▶ _Provided records_:
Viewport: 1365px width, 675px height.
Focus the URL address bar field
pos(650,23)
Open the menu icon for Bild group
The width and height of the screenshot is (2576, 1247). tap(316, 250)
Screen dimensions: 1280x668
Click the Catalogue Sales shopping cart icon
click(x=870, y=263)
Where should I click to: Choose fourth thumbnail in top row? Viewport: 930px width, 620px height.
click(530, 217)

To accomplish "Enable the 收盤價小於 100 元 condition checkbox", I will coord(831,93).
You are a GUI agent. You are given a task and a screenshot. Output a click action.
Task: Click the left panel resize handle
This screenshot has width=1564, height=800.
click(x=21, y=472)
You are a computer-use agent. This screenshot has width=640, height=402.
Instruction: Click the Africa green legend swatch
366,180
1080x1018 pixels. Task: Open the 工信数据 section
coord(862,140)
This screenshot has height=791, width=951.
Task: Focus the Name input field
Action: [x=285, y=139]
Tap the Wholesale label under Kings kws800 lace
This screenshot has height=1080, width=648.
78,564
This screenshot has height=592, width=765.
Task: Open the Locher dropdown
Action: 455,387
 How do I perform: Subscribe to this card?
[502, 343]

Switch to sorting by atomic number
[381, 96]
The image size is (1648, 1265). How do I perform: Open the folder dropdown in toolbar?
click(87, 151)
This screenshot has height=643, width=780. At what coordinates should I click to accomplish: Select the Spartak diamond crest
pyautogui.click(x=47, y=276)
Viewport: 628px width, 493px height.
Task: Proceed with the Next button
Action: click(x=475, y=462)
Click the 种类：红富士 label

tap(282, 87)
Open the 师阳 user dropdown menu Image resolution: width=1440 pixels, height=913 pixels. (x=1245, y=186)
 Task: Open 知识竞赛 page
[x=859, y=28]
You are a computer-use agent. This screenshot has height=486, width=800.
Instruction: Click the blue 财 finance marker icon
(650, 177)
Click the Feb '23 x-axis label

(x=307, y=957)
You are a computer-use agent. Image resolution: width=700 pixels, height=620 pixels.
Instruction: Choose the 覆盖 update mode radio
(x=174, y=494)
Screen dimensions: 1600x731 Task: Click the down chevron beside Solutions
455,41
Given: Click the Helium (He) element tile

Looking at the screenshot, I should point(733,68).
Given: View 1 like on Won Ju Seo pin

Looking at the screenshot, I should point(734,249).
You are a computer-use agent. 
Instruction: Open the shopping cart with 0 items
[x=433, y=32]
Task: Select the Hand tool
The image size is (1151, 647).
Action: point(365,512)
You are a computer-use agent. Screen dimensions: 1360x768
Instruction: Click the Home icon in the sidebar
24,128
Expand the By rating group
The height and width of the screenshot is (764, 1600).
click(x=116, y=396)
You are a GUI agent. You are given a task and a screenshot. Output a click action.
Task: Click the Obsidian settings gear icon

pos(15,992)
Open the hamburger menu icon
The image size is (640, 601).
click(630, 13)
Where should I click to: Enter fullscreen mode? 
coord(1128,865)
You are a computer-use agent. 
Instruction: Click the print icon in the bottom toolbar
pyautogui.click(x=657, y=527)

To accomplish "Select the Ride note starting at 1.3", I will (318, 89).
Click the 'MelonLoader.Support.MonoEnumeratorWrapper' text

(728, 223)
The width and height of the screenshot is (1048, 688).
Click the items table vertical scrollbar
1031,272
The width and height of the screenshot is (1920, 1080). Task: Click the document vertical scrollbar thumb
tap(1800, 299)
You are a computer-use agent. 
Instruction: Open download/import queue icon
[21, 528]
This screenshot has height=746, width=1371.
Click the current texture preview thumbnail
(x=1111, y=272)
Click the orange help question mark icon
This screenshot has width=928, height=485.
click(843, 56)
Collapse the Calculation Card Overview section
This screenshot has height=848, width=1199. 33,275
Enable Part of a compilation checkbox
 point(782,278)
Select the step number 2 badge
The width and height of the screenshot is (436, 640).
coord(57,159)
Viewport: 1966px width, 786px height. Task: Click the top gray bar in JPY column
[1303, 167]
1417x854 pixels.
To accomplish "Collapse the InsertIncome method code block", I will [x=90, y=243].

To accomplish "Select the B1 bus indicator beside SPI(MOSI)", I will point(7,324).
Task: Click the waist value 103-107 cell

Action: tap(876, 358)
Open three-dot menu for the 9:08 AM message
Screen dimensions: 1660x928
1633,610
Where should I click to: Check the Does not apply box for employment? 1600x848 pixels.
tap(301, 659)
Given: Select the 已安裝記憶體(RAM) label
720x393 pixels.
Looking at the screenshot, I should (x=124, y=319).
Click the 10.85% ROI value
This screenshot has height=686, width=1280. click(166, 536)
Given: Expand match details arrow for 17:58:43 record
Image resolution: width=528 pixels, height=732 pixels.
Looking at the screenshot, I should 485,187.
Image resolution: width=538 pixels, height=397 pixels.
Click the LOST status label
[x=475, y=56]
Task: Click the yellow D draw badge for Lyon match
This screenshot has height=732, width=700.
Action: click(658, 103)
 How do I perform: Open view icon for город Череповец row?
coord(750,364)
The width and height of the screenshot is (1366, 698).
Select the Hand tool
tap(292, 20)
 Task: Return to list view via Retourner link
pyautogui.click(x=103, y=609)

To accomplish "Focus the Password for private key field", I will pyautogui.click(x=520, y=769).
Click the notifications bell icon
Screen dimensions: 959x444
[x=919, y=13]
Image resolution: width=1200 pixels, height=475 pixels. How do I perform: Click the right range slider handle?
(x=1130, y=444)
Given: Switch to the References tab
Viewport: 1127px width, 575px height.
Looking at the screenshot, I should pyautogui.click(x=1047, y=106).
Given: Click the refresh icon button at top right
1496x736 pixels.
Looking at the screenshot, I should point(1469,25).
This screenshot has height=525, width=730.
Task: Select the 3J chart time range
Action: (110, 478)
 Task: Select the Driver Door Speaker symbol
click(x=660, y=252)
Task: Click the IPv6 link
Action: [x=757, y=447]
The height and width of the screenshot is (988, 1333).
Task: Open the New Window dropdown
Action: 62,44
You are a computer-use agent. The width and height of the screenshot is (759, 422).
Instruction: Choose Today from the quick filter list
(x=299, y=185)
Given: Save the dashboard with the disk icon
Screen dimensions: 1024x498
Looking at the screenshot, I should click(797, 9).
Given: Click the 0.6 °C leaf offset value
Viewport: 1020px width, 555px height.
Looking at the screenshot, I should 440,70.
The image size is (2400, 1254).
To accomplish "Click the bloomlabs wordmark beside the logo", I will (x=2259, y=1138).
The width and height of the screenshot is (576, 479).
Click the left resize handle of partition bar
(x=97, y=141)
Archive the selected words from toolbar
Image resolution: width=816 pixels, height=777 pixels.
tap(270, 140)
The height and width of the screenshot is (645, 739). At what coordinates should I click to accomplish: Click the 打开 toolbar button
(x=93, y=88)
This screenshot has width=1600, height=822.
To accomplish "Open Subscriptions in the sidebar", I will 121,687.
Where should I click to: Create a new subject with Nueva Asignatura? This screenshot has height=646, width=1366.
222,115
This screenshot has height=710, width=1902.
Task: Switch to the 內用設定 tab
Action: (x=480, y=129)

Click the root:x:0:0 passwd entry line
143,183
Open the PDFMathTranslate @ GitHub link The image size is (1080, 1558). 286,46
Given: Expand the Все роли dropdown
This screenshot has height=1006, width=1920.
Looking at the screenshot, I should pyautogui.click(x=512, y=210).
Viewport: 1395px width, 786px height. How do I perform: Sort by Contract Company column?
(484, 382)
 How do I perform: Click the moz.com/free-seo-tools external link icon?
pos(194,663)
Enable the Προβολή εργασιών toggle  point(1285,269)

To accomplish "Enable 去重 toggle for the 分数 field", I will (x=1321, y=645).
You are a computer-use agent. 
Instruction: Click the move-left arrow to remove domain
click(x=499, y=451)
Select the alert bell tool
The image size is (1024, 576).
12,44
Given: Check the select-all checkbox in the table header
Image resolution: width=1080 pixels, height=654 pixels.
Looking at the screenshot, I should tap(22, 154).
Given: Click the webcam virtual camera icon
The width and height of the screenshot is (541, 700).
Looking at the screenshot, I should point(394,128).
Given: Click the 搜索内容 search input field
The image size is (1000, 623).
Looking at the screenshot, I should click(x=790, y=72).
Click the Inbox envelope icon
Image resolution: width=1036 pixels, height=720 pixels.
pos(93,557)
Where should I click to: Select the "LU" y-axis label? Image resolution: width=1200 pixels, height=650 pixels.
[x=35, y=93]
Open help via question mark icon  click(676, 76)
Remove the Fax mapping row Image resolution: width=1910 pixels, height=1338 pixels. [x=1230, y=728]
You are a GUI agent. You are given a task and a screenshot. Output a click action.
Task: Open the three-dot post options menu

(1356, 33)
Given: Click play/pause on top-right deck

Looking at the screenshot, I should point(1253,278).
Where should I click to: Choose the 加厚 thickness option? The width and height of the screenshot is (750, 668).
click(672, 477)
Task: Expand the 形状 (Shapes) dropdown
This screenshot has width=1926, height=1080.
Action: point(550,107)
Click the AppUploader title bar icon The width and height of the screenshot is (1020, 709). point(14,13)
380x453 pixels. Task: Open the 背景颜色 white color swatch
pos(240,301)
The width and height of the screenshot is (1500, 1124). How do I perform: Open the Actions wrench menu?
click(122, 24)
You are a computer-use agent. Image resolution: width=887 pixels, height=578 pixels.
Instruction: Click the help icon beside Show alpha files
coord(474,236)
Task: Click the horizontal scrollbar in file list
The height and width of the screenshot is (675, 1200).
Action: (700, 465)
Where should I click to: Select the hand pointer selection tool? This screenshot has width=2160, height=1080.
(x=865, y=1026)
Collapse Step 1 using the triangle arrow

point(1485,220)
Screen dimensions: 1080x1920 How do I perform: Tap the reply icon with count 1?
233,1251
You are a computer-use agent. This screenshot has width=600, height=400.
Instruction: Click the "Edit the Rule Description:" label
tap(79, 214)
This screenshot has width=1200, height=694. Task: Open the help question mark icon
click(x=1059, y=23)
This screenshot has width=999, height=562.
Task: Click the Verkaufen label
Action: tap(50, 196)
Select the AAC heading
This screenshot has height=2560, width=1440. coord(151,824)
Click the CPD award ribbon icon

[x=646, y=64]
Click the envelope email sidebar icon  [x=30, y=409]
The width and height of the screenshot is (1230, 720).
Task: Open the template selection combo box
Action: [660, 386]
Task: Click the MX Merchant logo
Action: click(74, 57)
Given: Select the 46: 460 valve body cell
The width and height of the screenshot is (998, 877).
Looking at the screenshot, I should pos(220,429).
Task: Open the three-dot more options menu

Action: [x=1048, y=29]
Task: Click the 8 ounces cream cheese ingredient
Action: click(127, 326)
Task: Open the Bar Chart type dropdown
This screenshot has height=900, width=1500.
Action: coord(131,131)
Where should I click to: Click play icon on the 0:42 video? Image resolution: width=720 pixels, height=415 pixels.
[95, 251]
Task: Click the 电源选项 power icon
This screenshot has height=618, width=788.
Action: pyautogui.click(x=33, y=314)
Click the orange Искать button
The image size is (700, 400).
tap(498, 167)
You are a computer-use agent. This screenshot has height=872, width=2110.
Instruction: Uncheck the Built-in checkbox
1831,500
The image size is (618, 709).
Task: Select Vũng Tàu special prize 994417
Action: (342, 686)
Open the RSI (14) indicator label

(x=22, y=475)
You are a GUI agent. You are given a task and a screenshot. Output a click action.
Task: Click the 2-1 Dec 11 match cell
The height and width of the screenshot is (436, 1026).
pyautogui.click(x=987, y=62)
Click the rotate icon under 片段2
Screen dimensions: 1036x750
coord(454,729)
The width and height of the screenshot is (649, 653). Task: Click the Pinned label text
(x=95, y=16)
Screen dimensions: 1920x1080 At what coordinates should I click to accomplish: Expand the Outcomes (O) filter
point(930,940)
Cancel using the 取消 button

▶ _Work item_:
Your task is to transcribe the line containing "Task: Open the Bar Chart type dropdown" and every line after it, through the last line of the data, exactly as written and with nothing more.

▶ _The completed task_:
Task: Open the Bar Chart type dropdown
This screenshot has height=900, width=1500.
Action: coord(131,131)
Where should I click to: Click play icon on the 0:42 video? Image resolution: width=720 pixels, height=415 pixels.
[95, 251]
Task: Click the 电源选项 power icon
This screenshot has height=618, width=788.
Action: pyautogui.click(x=33, y=314)
Click the orange Искать button
The image size is (700, 400).
tap(498, 167)
You are a computer-use agent. This screenshot has height=872, width=2110.
Instruction: Uncheck the Built-in checkbox
1831,500
The image size is (618, 709).
Task: Select Vũng Tàu special prize 994417
Action: (342, 686)
Open the RSI (14) indicator label

(x=22, y=475)
You are a GUI agent. You are given a task and a screenshot. Output a click action.
Task: Click the 2-1 Dec 11 match cell
The height and width of the screenshot is (436, 1026).
pyautogui.click(x=987, y=62)
Click the rotate icon under 片段2
Screen dimensions: 1036x750
coord(454,729)
The width and height of the screenshot is (649, 653). Task: Click the Pinned label text
(x=95, y=16)
Screen dimensions: 1920x1080 At what coordinates should I click to accomplish: Expand the Outcomes (O) filter
point(930,940)
Cancel using the 取消 button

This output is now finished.